⟨
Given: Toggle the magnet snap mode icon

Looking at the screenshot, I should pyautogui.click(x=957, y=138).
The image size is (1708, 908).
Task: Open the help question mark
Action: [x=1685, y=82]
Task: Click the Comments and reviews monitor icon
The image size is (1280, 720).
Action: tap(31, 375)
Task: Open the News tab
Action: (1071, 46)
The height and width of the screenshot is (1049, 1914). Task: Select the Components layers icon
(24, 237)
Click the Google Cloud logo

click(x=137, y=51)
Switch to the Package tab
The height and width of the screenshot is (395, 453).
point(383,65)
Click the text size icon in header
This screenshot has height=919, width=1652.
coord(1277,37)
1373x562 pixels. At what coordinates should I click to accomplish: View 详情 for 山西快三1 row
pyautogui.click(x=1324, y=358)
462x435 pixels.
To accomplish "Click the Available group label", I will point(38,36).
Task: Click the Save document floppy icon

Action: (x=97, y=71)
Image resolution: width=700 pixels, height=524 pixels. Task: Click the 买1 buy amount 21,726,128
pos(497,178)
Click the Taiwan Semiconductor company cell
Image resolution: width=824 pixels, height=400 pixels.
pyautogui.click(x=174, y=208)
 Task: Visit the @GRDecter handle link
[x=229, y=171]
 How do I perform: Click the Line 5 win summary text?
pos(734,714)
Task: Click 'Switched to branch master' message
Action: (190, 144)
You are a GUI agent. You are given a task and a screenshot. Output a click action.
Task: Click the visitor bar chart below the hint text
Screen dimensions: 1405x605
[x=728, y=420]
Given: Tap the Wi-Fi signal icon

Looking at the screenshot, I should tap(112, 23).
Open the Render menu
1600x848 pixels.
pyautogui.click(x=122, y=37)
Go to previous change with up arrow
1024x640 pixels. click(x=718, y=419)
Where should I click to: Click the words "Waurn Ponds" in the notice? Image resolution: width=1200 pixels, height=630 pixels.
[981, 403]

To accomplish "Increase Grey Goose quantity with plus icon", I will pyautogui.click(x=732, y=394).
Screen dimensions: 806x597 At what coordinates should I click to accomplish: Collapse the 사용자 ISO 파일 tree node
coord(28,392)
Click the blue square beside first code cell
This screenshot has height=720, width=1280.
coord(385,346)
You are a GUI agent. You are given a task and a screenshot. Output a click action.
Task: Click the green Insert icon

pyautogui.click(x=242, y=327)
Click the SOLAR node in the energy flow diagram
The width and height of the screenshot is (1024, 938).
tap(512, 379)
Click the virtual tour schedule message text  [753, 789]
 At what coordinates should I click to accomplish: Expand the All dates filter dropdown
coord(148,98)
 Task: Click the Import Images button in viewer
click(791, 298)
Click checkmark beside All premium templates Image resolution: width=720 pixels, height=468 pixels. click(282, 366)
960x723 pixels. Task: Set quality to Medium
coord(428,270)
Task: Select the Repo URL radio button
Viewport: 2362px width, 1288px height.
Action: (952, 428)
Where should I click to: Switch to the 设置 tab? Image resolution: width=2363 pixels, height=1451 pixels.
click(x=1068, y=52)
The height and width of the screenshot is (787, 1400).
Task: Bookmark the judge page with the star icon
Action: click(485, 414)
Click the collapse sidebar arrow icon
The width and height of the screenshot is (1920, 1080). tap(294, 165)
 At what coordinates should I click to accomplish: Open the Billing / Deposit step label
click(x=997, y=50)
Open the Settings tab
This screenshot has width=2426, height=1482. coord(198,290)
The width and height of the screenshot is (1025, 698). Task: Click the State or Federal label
⟩
* **THE EXERCISE**: Can you echo all of the data above back to me word for word?

* **EXPECTED ANSWER**:
Given: Toggle the magnet snap mode icon

Looking at the screenshot, I should pyautogui.click(x=957, y=138).
The image size is (1708, 908).
Task: Open the help question mark
Action: [x=1685, y=82]
Task: Click the Comments and reviews monitor icon
The image size is (1280, 720).
Action: tap(31, 375)
Task: Open the News tab
Action: (1071, 46)
The height and width of the screenshot is (1049, 1914). Task: Select the Components layers icon
(24, 237)
Click the Google Cloud logo

click(x=137, y=51)
Switch to the Package tab
The height and width of the screenshot is (395, 453).
point(383,65)
Click the text size icon in header
This screenshot has height=919, width=1652.
coord(1277,37)
1373x562 pixels. At what coordinates should I click to accomplish: View 详情 for 山西快三1 row
pyautogui.click(x=1324, y=358)
462x435 pixels.
To accomplish "Click the Available group label", I will point(38,36).
Task: Click the Save document floppy icon

Action: (x=97, y=71)
Image resolution: width=700 pixels, height=524 pixels. Task: Click the 买1 buy amount 21,726,128
pos(497,178)
Click the Taiwan Semiconductor company cell
Image resolution: width=824 pixels, height=400 pixels.
pyautogui.click(x=174, y=208)
 Task: Visit the @GRDecter handle link
[x=229, y=171]
 How do I perform: Click the Line 5 win summary text?
pos(734,714)
Task: Click 'Switched to branch master' message
Action: (190, 144)
You are a GUI agent. You are given a task and a screenshot. Output a click action.
Task: Click the visitor bar chart below the hint text
Screen dimensions: 1405x605
[x=728, y=420]
Given: Tap the Wi-Fi signal icon

Looking at the screenshot, I should tap(112, 23).
Open the Render menu
1600x848 pixels.
pyautogui.click(x=122, y=37)
Go to previous change with up arrow
1024x640 pixels. click(x=718, y=419)
Where should I click to: Click the words "Waurn Ponds" in the notice? Image resolution: width=1200 pixels, height=630 pixels.
[981, 403]

To accomplish "Increase Grey Goose quantity with plus icon", I will pyautogui.click(x=732, y=394).
Screen dimensions: 806x597 At what coordinates should I click to accomplish: Collapse the 사용자 ISO 파일 tree node
coord(28,392)
Click the blue square beside first code cell
This screenshot has height=720, width=1280.
coord(385,346)
You are a GUI agent. You are given a task and a screenshot. Output a click action.
Task: Click the green Insert icon

pyautogui.click(x=242, y=327)
Click the SOLAR node in the energy flow diagram
The width and height of the screenshot is (1024, 938).
tap(512, 379)
Click the virtual tour schedule message text  [753, 789]
 At what coordinates should I click to accomplish: Expand the All dates filter dropdown
coord(148,98)
 Task: Click the Import Images button in viewer
click(791, 298)
Click checkmark beside All premium templates Image resolution: width=720 pixels, height=468 pixels. click(282, 366)
960x723 pixels. Task: Set quality to Medium
coord(428,270)
Task: Select the Repo URL radio button
Viewport: 2362px width, 1288px height.
Action: (952, 428)
Where should I click to: Switch to the 设置 tab? Image resolution: width=2363 pixels, height=1451 pixels.
click(x=1068, y=52)
The height and width of the screenshot is (787, 1400).
Task: Bookmark the judge page with the star icon
Action: click(485, 414)
Click the collapse sidebar arrow icon
The width and height of the screenshot is (1920, 1080). tap(294, 165)
 At what coordinates should I click to accomplish: Open the Billing / Deposit step label
click(x=997, y=50)
Open the Settings tab
This screenshot has width=2426, height=1482. coord(198,290)
The width and height of the screenshot is (1025, 698). Task: Click the State or Federal label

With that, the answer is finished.